Here is an explanation of what is behind tensions in the archipelago, 1,200 km (750 miles) east of Australia, in a region closely watched by Canberra, Paris and their allies as China’s influence rapidly grows in the South Pacific.
New Caledonia is the world’s fourth-largest nickel producer, behind Indonesia, Philippines and Russia. In 2019, it produced 220,000 tonnes, or 8% of global mined nickel.
Demand for nickel, mainly used in making stainless steel, is expected to grow rapidly as a raw material in electric vehicle batteries.
China accounts for a third of world refined nickel production and needs access to nickel concentrate imports for its refineries.
Vale Nouvelle-Calédonie (VNC), 95% owned by Vale and 5% owned by Société de Participation Minière du Sud Calédonien S.A.S (SPMSC), is one of three nickel miners in New Caledonia. It runs the Goro nickel complex in the Southern Province, a region dominated by New Caledonians of European origin.
Its biggest rival is Société Le Nickel (SLN), controlled by France’s Eramet. The other miner is Koniambo Nickel SAS, which is 51% owned by the New Caledonian Northern Province’s Société Minière du Sud Pacifique (SMSP) and 49% owned by Glencore.

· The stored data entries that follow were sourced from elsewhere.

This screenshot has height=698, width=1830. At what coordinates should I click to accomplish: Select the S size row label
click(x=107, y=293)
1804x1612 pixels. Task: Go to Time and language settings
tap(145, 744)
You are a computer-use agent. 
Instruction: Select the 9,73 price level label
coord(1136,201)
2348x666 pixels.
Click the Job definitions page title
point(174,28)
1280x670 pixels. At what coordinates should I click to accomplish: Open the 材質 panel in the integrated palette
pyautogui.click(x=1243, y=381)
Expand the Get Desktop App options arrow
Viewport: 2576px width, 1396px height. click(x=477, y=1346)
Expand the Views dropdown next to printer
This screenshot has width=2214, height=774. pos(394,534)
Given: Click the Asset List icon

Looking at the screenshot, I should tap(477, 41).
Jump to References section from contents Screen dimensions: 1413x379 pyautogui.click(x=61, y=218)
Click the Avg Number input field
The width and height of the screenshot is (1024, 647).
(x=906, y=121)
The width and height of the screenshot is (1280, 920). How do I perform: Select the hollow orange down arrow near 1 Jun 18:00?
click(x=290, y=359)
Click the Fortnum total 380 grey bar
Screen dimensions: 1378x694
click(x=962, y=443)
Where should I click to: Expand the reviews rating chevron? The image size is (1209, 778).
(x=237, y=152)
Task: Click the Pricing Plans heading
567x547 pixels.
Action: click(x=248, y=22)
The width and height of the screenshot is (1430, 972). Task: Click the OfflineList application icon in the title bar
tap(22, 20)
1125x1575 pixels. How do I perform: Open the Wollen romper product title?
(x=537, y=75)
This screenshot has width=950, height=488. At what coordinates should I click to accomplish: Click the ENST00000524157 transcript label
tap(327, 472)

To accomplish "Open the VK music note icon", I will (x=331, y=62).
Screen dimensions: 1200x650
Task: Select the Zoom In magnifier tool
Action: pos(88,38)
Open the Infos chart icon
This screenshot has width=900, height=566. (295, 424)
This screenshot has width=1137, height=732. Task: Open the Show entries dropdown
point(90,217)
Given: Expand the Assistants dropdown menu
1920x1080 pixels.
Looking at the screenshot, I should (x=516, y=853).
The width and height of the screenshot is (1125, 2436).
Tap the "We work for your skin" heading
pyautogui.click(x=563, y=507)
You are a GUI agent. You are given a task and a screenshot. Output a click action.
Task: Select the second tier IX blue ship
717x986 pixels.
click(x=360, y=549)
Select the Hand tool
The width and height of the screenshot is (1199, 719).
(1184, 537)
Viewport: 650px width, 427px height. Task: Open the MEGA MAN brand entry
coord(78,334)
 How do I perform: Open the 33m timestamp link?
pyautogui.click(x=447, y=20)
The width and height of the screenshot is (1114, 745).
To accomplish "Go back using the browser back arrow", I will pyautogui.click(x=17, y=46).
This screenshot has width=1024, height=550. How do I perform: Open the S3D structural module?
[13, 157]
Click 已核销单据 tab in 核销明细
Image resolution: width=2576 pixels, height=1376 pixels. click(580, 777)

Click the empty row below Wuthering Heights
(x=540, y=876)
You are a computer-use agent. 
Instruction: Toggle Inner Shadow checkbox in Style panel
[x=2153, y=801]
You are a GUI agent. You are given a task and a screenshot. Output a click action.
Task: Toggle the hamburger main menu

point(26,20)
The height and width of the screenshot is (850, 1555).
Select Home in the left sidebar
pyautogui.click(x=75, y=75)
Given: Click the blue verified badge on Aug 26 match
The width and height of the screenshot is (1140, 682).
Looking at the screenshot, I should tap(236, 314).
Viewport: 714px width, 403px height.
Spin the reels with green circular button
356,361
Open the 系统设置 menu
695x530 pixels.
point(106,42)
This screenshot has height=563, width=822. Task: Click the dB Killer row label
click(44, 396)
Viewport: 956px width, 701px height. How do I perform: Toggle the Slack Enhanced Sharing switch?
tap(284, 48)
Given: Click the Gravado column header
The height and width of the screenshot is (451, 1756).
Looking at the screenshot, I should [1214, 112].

The protests are being led by the Kanak and Socialist National Liberation Front (FLNKS), an alliance of two political parties that have long pressed for New Caledonia’s independence from France.
The territory in October voted against independence from France with 53% in favour of staying under French control. That was down from 57% in a 2018 referendum.
A third independence referendum in the ethnically divided territory could be held by the end of 2022, under agreements that also require a greater local share in the country’s nickel wealth.
The indigenous Kanak parties want to ensure that New Caledonians control their own resources, which they say is essential to the economic and financial viability of an independent New Caledonia.
To make their point, they blockaded SLN’s Nepoui and Tiebaghi mines and Vale’s Goro mine, disrupting ore supply to their processing plants in December. Eramet was able to ramp up its Doniambo smelter on Dec. 21 after the blockades were eased.
Vale has been looking to sell its operations in New Caledonia for several years as the business has been plagued by high costs and weak nickel prices. After calling off sale plans in 2017, it put the operation back up for sale last year.
To cut costs and attract a buyer, Vale shut its Goro refinery in early 2020 to focus on producing nickel intermediate products sought by battery makers.
Talks to sell the operation to Australia-based New Century Resources fell apart in September.
Instead, Vale reached an agreement to sell the operation to Prony Resources, a consortium made up of Vale New Caledonia’s management and commodities trader Trafigura, with a minority stake.
The Kanaks wanted Vale to consider an offer from Korea Zinc, working with the Northern Province’s Sofinor, which led to the violent protests in December.
The sale to Prony Resources has won the support of the French and New Caledonian governments and is due to be finalised in the first quarter of 2021. A final agreement will need the support of VNC’s works council.